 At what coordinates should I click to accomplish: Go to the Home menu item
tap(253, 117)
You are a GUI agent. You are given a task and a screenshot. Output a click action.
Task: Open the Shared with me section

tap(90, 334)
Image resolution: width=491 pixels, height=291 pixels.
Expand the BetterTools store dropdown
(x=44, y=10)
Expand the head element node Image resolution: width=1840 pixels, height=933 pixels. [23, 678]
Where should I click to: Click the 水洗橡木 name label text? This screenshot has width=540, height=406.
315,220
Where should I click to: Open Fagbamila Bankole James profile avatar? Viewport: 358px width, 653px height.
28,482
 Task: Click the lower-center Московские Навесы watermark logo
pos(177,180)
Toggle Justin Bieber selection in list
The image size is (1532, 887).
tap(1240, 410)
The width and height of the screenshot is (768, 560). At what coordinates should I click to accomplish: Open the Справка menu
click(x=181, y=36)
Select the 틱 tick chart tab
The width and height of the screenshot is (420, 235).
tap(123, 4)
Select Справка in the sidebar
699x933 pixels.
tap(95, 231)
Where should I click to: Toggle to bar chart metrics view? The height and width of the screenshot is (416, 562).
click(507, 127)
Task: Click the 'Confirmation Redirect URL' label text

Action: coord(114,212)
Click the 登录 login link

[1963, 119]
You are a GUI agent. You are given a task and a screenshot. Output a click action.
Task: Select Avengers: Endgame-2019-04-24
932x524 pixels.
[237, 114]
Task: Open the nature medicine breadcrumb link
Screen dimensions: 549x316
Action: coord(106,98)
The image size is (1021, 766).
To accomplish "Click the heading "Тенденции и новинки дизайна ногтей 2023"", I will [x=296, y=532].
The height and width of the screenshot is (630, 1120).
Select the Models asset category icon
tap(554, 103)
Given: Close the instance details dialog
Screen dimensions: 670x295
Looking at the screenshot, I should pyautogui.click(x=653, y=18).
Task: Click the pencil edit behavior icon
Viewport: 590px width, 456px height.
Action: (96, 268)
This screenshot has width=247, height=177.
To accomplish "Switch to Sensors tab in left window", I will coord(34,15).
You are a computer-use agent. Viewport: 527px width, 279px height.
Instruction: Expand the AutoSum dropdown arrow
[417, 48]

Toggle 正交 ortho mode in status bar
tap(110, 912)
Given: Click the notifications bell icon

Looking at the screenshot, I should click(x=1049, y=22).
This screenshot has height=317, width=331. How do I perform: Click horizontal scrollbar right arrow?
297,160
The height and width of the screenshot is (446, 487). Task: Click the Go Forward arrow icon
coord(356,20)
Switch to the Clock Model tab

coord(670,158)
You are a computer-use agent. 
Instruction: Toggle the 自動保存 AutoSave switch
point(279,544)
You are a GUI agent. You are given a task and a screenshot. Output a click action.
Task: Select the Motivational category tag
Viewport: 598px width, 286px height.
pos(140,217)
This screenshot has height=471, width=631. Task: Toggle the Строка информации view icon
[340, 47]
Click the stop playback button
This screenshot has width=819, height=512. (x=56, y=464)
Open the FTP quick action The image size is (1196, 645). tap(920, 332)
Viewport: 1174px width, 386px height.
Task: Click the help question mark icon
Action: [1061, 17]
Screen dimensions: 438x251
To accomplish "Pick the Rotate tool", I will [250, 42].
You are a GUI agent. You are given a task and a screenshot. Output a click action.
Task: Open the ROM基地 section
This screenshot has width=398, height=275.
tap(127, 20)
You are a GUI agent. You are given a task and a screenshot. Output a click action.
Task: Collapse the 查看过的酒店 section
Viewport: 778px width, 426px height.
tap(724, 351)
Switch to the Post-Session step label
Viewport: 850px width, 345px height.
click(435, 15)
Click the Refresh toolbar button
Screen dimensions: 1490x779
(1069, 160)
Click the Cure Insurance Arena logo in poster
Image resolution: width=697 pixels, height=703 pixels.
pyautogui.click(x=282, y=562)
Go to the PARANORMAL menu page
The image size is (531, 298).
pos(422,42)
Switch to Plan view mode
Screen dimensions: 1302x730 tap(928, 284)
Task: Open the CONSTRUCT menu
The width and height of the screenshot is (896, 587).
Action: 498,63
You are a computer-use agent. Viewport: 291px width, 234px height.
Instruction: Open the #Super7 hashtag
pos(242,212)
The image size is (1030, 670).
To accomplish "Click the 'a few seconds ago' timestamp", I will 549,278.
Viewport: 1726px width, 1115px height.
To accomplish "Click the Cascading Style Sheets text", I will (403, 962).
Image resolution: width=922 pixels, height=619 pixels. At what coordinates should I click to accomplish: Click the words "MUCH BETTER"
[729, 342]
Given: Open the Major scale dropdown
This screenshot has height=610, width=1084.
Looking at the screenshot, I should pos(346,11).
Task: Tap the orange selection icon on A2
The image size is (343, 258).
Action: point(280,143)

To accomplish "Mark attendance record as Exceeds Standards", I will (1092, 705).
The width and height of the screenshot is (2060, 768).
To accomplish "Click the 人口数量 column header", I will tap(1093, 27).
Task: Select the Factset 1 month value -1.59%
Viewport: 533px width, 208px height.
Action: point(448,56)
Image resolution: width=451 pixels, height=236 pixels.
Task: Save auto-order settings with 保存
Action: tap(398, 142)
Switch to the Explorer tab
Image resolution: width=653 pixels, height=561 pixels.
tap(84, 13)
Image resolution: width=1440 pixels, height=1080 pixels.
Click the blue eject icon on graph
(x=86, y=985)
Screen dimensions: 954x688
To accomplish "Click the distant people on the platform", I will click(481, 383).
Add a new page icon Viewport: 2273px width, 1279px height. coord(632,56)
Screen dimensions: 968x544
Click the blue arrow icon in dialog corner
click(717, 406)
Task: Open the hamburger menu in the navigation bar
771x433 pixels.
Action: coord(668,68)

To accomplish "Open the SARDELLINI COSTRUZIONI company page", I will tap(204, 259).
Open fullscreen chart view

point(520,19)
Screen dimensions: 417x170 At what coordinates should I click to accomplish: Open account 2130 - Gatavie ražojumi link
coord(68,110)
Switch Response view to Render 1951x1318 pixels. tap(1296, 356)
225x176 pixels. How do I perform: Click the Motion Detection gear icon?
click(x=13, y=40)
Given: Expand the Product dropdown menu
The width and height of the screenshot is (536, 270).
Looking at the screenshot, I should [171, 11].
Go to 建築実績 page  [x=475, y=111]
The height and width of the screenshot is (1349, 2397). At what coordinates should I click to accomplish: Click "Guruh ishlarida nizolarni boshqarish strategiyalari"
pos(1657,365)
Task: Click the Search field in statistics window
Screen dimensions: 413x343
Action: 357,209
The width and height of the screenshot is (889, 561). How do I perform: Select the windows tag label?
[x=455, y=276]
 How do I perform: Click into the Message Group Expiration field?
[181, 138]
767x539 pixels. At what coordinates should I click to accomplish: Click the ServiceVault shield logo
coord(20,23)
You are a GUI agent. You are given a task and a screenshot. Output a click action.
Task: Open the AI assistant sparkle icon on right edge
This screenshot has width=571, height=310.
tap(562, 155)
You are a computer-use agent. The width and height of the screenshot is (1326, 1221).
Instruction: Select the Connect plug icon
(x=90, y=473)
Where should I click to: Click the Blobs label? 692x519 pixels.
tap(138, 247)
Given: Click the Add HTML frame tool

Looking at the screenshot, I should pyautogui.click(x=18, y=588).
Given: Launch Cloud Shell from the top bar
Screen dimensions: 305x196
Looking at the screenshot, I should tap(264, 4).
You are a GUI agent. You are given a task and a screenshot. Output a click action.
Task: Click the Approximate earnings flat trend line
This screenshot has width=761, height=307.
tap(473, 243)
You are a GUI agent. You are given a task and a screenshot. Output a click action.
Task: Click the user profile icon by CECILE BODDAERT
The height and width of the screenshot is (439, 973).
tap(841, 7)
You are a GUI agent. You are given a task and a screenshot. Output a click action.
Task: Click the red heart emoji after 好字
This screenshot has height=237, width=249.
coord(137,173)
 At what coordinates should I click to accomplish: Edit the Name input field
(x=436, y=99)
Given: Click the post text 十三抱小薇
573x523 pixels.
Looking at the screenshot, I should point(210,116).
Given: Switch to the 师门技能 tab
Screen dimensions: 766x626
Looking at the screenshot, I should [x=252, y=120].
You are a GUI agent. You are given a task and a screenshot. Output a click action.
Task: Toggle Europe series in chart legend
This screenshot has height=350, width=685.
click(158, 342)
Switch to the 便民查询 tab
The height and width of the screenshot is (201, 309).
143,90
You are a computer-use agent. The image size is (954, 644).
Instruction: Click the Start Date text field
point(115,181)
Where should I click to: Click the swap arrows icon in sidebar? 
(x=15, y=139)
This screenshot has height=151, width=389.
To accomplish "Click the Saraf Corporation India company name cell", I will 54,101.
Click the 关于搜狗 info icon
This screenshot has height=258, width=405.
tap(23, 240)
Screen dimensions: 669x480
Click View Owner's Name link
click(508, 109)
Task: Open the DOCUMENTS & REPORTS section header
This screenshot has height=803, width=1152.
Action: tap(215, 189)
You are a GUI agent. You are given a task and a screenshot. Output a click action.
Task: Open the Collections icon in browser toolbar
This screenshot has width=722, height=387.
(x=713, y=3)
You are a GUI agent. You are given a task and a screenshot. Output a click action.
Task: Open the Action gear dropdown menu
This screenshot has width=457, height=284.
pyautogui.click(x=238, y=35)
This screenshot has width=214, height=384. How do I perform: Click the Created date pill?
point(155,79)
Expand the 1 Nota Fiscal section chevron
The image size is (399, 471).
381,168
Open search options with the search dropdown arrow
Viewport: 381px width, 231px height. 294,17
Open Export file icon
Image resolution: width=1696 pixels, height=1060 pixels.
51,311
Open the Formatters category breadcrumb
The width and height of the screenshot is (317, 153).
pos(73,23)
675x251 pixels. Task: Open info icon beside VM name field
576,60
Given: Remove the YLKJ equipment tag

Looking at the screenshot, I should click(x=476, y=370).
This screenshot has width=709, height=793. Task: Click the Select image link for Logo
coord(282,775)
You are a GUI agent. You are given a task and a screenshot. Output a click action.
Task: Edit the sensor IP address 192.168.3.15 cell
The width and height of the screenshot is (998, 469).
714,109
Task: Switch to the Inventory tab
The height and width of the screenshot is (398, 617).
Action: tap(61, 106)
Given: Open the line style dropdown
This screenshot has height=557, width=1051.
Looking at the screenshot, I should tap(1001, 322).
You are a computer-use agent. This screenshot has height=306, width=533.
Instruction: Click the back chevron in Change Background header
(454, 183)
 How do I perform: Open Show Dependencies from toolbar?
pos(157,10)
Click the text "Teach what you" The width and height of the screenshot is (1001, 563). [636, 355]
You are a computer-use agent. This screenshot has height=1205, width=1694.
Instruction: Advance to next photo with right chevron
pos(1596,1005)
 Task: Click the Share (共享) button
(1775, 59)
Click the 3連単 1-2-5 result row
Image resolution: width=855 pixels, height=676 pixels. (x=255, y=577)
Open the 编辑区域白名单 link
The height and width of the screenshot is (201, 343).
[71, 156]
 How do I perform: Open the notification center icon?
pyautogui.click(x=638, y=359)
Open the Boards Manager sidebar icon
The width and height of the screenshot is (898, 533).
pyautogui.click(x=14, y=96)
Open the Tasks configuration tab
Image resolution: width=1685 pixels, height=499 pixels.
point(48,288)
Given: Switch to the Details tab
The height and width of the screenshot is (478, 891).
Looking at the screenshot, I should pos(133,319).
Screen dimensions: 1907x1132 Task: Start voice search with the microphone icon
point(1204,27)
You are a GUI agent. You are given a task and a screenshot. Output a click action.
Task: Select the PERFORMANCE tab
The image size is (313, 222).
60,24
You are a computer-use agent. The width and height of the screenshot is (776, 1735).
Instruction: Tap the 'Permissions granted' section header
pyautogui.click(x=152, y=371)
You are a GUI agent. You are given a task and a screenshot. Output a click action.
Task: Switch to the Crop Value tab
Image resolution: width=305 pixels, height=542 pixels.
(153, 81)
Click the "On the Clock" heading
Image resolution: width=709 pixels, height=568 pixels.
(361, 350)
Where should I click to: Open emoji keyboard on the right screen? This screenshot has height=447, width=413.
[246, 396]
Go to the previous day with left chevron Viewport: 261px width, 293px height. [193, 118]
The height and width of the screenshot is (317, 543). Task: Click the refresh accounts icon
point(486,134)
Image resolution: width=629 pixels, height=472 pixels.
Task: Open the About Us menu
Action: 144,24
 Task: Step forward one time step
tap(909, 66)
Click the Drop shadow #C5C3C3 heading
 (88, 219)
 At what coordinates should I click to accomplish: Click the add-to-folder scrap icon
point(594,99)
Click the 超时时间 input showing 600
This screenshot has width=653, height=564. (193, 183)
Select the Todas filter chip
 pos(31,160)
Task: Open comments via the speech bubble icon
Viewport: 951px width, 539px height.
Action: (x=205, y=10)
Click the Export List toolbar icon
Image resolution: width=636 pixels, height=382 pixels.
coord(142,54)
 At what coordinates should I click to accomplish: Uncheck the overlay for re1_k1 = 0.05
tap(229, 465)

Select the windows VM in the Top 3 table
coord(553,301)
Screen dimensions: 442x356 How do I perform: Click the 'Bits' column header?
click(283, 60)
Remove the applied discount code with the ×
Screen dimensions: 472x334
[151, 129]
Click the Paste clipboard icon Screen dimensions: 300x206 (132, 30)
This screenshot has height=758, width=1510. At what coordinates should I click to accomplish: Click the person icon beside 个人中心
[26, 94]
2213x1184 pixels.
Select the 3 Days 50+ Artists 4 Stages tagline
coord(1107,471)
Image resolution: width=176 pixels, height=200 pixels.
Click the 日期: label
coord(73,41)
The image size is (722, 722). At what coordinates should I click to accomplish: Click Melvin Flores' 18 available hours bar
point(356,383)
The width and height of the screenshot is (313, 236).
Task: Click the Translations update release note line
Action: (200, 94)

------------------------------------------------------------

> **Given exercise**
Express the part of the records above that opens with the line containing "Task: Open comments" and closes with the line containing "coord(553,301)" as a Markdown table with the columns Row and Entry, numbering each line and omitting blank lines.

> **Full output**
| Row | Entry |
|---|---|
| 1 | Task: Open comments via the speech bubble icon |
| 2 | Viewport: 951px width, 539px height. |
| 3 | Action: (x=205, y=10) |
| 4 | Click the Export List toolbar icon |
| 5 | Image resolution: width=636 pixels, height=382 pixels. |
| 6 | coord(142,54) |
| 7 |  At what coordinates should I click to accomplish: Uncheck the overlay for re1_k1 = 0.05 |
| 8 | tap(229, 465) |
| 9 | Select the windows VM in the Top 3 table |
| 10 | coord(553,301) |